--- Document section Enclosed Below ---

Musiri Kailasanathan Nallakaruppan, Ishita Johri, SivaRamaKrishnan Somayaji, Surbhi Bhatia, Areej A. Malibari, Aliaa M. Alabdali

In the current era, there are a plethora of mobile phone companies rendering different features. It is challenging to distinguish the best and create correlations among them. However, this can be accomplished through crowdsourcing. Crowdsourcing is the process of gathering information from multiple sources, and we use the AHP (Analytic Hierarchy Process) process to determine which company’s model is the best among many. The weight value of each model is compared to the assigned values, and if one of the company product weights is greater than the assigned weight, that product is the best. Eventually, we can use this process to select the most preferred and best mobile phone model from among all other models. Gray Relational Analysis (GRA) is one of the most popular models, employing a grey co-efficient that estimates the data items by ranking. This model defines a process’s situation or state as black with no information and white with perfect information. In this work, AHP initially assumes criteria weights and assigns rank with the CR (Consistency Ratio) of 1.5%. The criteria weights are re-assigned based on the outcomes, and the CR remains constant as 1.5%. This work also provides an environmental-based attribute access control system, which adds the strength to the system by providing security and the integrity. So, this proposed work performs as a decision support system combined with the security enhancements, and hence it becomes a complete framework to provide a solution to a target application. The novelty of the proposed work is the combination of the crowdsourcing with the recommender system on a secured framework.

--- End of Enclosed Document section ---
--- Given data Enclosed Below ---

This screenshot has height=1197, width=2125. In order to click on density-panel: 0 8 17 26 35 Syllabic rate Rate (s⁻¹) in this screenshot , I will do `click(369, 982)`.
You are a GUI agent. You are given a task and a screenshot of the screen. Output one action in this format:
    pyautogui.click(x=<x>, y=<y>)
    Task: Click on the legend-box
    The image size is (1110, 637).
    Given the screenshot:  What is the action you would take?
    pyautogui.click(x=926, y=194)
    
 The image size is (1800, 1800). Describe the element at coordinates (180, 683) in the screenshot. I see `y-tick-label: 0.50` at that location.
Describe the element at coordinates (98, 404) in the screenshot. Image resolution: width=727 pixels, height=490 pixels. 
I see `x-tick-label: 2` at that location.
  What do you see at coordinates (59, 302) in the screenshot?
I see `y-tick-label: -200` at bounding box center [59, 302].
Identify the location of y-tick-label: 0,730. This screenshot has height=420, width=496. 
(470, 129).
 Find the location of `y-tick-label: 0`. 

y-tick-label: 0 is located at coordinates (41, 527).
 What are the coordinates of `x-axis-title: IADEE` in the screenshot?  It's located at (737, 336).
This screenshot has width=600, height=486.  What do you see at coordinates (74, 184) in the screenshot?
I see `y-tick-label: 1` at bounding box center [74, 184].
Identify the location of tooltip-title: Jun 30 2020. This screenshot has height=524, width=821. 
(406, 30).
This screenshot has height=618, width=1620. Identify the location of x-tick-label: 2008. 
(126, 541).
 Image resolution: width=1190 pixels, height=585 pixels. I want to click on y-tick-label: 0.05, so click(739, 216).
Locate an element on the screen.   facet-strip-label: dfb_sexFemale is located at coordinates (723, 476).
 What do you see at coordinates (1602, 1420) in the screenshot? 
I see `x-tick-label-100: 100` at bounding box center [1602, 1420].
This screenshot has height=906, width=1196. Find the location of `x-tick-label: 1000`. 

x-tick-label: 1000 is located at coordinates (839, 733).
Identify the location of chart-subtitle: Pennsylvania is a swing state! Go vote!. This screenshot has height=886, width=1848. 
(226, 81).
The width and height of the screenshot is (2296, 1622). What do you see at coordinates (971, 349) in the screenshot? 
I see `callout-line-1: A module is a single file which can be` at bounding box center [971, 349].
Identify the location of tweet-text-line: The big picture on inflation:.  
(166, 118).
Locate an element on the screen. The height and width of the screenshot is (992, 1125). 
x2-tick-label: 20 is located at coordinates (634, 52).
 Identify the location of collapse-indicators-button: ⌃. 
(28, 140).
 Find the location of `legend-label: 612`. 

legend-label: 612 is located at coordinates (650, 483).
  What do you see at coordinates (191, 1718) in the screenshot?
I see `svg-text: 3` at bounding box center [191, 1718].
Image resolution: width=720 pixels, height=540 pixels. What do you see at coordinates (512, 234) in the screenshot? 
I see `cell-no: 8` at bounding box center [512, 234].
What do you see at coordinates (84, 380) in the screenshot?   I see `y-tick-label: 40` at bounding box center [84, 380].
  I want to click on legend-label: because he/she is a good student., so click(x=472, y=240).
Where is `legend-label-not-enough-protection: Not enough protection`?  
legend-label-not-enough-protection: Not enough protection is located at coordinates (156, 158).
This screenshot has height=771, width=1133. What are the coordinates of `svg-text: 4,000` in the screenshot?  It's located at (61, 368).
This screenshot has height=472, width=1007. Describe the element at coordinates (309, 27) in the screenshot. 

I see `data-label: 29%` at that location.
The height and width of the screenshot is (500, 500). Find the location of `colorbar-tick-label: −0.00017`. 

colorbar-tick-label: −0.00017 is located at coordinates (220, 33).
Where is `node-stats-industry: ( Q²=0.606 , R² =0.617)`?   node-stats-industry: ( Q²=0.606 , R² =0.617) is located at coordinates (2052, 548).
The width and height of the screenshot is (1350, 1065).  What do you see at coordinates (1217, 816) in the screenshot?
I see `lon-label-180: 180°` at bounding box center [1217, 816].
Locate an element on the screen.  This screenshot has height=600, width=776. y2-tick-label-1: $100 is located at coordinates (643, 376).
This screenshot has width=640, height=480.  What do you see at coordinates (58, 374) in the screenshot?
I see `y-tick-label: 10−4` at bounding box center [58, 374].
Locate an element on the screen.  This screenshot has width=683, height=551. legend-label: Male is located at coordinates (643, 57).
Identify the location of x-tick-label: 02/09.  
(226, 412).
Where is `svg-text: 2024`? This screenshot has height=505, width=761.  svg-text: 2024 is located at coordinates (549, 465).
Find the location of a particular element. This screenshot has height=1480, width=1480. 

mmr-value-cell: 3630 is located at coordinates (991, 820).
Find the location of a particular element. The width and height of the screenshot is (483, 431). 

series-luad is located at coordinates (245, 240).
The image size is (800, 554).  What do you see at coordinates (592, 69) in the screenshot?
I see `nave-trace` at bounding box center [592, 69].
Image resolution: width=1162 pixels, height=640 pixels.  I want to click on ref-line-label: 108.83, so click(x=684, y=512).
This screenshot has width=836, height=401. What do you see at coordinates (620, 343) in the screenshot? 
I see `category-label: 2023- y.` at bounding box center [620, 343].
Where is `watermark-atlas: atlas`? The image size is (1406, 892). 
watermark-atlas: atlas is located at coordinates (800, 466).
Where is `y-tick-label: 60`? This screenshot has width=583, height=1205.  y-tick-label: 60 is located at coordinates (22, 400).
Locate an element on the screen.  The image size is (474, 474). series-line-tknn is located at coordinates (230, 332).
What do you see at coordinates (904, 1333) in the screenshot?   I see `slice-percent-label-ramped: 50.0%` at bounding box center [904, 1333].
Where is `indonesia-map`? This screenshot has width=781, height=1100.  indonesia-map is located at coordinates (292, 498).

--- End of Enclosed Given data ---

• [Problem to work on]:
Copy out the entire abstract on ranking mobile phone models, word for word. Work only from the abstract, not the lines.

• [Response]:
Musiri Kailasanathan Nallakaruppan, Ishita Johri, SivaRamaKrishnan Somayaji, Surbhi Bhatia, Areej A. Malibari, Aliaa M. Alabdali

In the current era, there are a plethora of mobile phone companies rendering different features. It is challenging to distinguish the best and create correlations among them. However, this can be accomplished through crowdsourcing. Crowdsourcing is the process of gathering information from multiple sources, and we use the AHP (Analytic Hierarchy Process) process to determine which company’s model is the best among many. The weight value of each model is compared to the assigned values, and if one of the company product weights is greater than the assigned weight, that product is the best. Eventually, we can use this process to select the most preferred and best mobile phone model from among all other models. Gray Relational Analysis (GRA) is one of the most popular models, employing a grey co-efficient that estimates the data items by ranking. This model defines a process’s situation or state as black with no information and white with perfect information. In this work, AHP initially assumes criteria weights and assigns rank with the CR (Consistency Ratio) of 1.5%. The criteria weights are re-assigned based on the outcomes, and the CR remains constant as 1.5%. This work also provides an environmental-based attribute access control system, which adds the strength to the system by providing security and the integrity. So, this proposed work performs as a decision support system combined with the security enhancements, and hence it becomes a complete framework to provide a solution to a target application. The novelty of the proposed work is the combination of the crowdsourcing with the recommender system on a secured framework.